As his momentous series nears its conclusion, Masaaki Suzuki turns his attention to three late cantatas, all presumably composed in the mid-1730s, all richly scored. Cantata No. 100’s two horns (and timpani), flute, and oboe d’amore suggest a festive occasion, but actually which one is not known. Cantata No. 197, with three trumpets, two oboes, and an obbligato bassoon, was composed for a wedding, although, again, the principals are unknown. Given the lavish score—10 numbers divided into two parts—it’s fairly safely assumed that they were persons of rank. Little did they suspect that by simply affixing their names to the score they could have achieved immortality—of a sort! Cantata No. 14 was composed for the fourth Sunday after Epiphany in 1735. Its scoring includes one trumpet, a horn, and two oboes. Bach wrote No. 14 to fill a gap in his chorale cantata cycle of 1724–25; there was no fourth Sunday after Epiphany in 1725. It opens with a contrapuntally complex motet-style chorus, a harbinger, perhaps of The Art of Fugue, which must have been percolating in Bach’s mind at the time. BWV 100 has the distinction of being one of four Leipzig cantatas (along with 97, 117, and 192) in which all movements are based on the chorale melody. It’s also one of the few cantatas without recitatives. Ever the tinkerer, Bach drew upon an existing Christmas cantata for some of BWV 197. Only three movements and a part of a fourth of the earlier cantata have survived. In crafting a viable, performable fragment, the musicologist Diethard Hellmann has returned the favor, in a way, basing his reconstruction of its incomplete alto aria on Bach’s second thoughts.

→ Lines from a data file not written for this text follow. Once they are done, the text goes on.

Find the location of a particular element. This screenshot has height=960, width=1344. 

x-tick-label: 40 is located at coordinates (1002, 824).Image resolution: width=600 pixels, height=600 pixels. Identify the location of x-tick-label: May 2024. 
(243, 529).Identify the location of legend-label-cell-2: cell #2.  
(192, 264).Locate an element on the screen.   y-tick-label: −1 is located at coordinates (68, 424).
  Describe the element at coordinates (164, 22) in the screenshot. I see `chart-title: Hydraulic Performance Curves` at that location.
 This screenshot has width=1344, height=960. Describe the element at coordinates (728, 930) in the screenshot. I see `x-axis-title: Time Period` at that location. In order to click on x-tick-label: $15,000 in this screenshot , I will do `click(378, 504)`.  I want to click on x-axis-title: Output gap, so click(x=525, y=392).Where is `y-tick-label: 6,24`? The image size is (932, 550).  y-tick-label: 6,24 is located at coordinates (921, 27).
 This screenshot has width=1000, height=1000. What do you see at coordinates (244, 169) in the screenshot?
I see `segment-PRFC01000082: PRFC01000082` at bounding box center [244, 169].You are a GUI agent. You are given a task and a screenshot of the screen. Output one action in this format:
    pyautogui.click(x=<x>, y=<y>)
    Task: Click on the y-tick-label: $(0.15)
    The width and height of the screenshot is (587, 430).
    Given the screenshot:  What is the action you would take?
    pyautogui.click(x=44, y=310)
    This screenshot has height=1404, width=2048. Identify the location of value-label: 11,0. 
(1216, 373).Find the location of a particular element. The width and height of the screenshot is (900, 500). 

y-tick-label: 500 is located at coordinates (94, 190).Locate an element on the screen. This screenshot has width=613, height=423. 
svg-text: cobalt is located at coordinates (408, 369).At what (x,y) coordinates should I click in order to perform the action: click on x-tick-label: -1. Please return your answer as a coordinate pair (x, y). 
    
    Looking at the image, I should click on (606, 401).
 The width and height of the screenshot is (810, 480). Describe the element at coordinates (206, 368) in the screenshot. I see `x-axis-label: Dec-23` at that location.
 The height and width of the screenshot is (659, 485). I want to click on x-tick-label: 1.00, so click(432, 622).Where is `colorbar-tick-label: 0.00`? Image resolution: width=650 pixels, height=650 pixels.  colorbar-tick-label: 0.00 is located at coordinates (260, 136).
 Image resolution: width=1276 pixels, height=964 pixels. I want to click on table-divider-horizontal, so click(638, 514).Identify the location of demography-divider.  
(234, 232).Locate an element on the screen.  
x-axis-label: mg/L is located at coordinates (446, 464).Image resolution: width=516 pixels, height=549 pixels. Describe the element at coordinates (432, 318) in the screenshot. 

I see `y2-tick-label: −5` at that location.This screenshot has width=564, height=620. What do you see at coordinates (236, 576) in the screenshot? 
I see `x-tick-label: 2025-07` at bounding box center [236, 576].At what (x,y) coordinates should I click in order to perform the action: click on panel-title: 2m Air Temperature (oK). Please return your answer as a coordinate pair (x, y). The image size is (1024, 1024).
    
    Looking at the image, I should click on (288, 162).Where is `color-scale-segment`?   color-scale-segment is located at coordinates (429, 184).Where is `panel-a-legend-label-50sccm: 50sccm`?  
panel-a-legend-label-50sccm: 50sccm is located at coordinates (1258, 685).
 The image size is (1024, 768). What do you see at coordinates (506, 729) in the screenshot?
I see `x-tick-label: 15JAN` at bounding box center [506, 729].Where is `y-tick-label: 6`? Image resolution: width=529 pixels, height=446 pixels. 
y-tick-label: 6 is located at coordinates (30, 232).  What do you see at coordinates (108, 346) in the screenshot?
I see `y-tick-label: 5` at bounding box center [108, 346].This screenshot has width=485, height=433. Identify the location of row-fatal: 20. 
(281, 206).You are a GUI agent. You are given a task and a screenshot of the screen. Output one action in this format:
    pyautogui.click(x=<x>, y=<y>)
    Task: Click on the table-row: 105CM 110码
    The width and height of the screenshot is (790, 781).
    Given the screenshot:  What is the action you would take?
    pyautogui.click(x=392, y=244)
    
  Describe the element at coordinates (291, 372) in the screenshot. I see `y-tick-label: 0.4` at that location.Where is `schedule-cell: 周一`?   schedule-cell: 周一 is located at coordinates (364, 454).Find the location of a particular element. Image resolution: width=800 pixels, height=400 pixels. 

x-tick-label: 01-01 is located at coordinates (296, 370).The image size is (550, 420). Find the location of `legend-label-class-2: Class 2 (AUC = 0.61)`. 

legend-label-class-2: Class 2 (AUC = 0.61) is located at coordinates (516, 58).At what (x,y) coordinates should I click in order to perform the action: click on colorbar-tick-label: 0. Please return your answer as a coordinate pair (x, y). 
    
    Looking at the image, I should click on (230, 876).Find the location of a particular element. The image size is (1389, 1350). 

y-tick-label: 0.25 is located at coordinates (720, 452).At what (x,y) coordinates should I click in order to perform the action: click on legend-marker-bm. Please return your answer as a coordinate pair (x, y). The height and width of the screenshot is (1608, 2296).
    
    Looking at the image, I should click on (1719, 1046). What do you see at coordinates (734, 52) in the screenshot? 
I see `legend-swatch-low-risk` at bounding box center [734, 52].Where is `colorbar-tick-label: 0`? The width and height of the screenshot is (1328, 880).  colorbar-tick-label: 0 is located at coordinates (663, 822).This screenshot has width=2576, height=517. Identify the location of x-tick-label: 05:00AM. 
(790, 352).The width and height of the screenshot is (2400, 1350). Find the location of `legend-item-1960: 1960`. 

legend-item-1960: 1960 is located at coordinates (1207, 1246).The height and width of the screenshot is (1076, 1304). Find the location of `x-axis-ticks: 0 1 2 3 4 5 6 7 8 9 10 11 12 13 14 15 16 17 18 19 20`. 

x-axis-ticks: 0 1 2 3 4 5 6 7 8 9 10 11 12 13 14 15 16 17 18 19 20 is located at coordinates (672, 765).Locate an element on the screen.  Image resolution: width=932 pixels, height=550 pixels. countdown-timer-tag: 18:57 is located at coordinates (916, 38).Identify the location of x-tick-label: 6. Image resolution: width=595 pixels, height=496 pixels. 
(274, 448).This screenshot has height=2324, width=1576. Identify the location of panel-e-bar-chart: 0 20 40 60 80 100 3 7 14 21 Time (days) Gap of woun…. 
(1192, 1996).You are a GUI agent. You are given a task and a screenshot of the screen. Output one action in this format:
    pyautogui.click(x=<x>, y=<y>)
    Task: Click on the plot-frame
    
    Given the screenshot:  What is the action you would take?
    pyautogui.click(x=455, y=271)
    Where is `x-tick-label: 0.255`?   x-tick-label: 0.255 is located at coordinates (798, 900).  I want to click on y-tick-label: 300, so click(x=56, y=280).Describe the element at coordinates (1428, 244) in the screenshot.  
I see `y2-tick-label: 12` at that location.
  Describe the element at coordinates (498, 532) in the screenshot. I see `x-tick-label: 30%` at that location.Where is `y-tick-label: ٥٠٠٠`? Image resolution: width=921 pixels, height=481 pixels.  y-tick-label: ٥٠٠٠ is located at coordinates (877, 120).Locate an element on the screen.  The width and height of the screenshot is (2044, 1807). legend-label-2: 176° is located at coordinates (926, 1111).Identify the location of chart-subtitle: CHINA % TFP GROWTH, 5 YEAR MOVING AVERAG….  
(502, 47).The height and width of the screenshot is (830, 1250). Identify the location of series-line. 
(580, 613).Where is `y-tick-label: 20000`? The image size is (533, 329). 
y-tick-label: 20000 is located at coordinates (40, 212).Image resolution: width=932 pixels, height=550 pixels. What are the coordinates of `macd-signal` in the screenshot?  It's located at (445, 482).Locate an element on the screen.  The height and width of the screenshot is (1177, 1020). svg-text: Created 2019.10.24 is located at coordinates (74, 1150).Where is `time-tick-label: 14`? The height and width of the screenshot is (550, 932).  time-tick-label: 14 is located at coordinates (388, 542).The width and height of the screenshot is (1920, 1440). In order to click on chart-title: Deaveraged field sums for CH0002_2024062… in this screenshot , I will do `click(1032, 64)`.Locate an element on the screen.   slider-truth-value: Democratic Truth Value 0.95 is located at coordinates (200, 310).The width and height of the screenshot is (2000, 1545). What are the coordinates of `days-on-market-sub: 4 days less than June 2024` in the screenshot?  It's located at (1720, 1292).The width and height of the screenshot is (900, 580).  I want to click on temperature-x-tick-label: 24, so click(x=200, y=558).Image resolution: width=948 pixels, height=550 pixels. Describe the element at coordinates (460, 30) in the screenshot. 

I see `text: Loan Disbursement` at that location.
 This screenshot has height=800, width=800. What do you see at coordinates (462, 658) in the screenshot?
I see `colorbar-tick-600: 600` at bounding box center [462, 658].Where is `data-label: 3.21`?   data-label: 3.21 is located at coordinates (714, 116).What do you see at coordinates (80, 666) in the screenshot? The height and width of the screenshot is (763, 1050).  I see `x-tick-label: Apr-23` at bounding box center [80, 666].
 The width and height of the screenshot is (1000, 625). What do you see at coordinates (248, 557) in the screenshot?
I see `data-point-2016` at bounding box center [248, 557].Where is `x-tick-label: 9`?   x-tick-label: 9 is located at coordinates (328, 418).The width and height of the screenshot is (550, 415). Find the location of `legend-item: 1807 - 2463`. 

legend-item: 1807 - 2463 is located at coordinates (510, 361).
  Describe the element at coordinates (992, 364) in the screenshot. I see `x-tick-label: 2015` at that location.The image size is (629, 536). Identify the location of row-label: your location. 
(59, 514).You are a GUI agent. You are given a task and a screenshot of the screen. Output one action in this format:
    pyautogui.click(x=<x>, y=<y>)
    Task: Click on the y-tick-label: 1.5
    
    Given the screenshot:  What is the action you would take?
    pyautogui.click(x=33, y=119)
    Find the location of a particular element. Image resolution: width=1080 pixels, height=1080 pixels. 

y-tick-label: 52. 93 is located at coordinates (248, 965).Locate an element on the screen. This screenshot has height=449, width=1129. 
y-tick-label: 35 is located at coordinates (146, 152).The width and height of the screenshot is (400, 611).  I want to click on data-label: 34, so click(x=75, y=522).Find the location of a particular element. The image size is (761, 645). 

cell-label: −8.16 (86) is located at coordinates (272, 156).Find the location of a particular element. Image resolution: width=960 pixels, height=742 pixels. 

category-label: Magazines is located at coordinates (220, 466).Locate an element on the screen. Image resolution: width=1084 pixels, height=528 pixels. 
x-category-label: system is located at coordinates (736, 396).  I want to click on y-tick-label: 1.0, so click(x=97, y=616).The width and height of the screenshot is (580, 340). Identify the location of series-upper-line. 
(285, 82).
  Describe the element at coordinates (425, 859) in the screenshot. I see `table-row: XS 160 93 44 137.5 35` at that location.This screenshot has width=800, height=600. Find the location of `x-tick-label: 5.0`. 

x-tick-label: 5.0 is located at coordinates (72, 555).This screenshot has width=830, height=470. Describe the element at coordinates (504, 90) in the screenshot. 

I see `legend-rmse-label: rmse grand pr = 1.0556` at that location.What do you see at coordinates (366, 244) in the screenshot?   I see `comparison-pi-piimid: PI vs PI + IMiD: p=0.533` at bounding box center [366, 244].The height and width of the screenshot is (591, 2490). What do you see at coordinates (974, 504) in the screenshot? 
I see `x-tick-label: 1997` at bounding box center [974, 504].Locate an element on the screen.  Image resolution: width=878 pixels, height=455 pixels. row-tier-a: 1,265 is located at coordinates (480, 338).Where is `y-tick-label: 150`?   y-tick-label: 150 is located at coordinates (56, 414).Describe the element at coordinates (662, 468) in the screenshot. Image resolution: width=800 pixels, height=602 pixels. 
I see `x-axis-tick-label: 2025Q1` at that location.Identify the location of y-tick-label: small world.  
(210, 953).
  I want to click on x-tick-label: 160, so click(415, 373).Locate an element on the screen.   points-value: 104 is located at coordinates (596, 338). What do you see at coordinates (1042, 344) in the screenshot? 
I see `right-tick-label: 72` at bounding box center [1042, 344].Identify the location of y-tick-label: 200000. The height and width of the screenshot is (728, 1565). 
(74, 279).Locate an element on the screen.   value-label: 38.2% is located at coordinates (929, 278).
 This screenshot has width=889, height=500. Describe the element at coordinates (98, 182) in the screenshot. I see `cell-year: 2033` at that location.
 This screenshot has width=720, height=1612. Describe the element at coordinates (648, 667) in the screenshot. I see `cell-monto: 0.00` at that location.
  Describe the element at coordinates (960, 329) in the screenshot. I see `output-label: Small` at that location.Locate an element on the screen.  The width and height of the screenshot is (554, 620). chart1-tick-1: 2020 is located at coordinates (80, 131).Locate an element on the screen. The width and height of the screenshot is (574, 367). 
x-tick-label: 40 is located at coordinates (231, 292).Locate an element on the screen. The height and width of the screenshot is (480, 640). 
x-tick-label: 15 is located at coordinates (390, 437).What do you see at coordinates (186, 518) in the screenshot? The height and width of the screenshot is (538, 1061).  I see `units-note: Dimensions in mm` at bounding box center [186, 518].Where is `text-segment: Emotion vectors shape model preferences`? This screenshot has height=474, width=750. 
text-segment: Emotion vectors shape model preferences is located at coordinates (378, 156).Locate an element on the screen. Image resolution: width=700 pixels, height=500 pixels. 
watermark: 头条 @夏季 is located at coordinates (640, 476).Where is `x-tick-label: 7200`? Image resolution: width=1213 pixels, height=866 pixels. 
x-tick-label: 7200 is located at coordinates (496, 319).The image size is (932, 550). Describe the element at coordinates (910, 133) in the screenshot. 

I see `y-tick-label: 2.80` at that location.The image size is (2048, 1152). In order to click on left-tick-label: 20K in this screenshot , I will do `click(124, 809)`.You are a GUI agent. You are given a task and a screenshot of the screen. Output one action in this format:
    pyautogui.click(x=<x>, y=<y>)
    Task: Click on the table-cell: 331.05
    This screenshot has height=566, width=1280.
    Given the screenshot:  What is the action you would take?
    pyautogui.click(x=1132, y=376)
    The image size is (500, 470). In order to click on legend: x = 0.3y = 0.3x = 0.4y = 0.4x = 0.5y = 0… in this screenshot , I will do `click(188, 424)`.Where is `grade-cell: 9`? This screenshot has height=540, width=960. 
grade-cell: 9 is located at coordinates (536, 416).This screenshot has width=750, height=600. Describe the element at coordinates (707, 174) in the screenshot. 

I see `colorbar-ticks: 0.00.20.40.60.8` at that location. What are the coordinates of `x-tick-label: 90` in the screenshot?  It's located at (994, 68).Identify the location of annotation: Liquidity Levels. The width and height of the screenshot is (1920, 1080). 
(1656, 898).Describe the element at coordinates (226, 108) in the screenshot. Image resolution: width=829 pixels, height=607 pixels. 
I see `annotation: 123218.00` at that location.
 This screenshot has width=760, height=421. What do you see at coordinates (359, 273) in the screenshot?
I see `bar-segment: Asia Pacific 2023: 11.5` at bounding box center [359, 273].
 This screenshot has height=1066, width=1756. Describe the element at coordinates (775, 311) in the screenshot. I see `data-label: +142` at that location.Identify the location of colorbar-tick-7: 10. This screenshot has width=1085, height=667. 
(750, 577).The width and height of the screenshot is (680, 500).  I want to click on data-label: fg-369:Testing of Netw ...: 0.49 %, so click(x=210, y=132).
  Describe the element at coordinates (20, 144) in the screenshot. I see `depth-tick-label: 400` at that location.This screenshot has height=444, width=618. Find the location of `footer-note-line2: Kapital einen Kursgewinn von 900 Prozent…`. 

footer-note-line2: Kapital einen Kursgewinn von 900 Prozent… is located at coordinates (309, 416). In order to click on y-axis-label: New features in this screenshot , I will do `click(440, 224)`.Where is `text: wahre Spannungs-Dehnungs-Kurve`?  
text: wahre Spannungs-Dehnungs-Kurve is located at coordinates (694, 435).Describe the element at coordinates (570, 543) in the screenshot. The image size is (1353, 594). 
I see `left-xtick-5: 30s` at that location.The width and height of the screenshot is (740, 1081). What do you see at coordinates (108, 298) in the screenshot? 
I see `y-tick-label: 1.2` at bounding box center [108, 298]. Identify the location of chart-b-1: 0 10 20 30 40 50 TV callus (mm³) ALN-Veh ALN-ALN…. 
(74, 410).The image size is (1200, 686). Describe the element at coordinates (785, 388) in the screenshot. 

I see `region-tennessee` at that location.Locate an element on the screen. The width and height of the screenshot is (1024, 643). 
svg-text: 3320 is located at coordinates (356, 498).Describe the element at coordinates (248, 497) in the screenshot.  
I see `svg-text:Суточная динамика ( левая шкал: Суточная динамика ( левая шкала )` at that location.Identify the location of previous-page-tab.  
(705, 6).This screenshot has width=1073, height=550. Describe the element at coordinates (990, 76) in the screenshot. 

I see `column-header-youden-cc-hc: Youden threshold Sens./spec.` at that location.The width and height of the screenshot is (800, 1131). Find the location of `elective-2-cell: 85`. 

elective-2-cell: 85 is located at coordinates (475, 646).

The reconstructed aria, accompanied by a pair of flutes, is tenderly realized by Damien Guillon. Hana Blažíková is brilliant in her aria with trumpet in Cantata No. 14. Gerd Türk and Peter Kooij are their usual dependable selves. The chorus and orchestra—all Japanese except for the solo quartet and the two hornists/trumpeters—are predictably excellent as well. Masaaki’s direction is masterful, as always. It’s another triumph for Suzuki and the Bach Collegium Japan.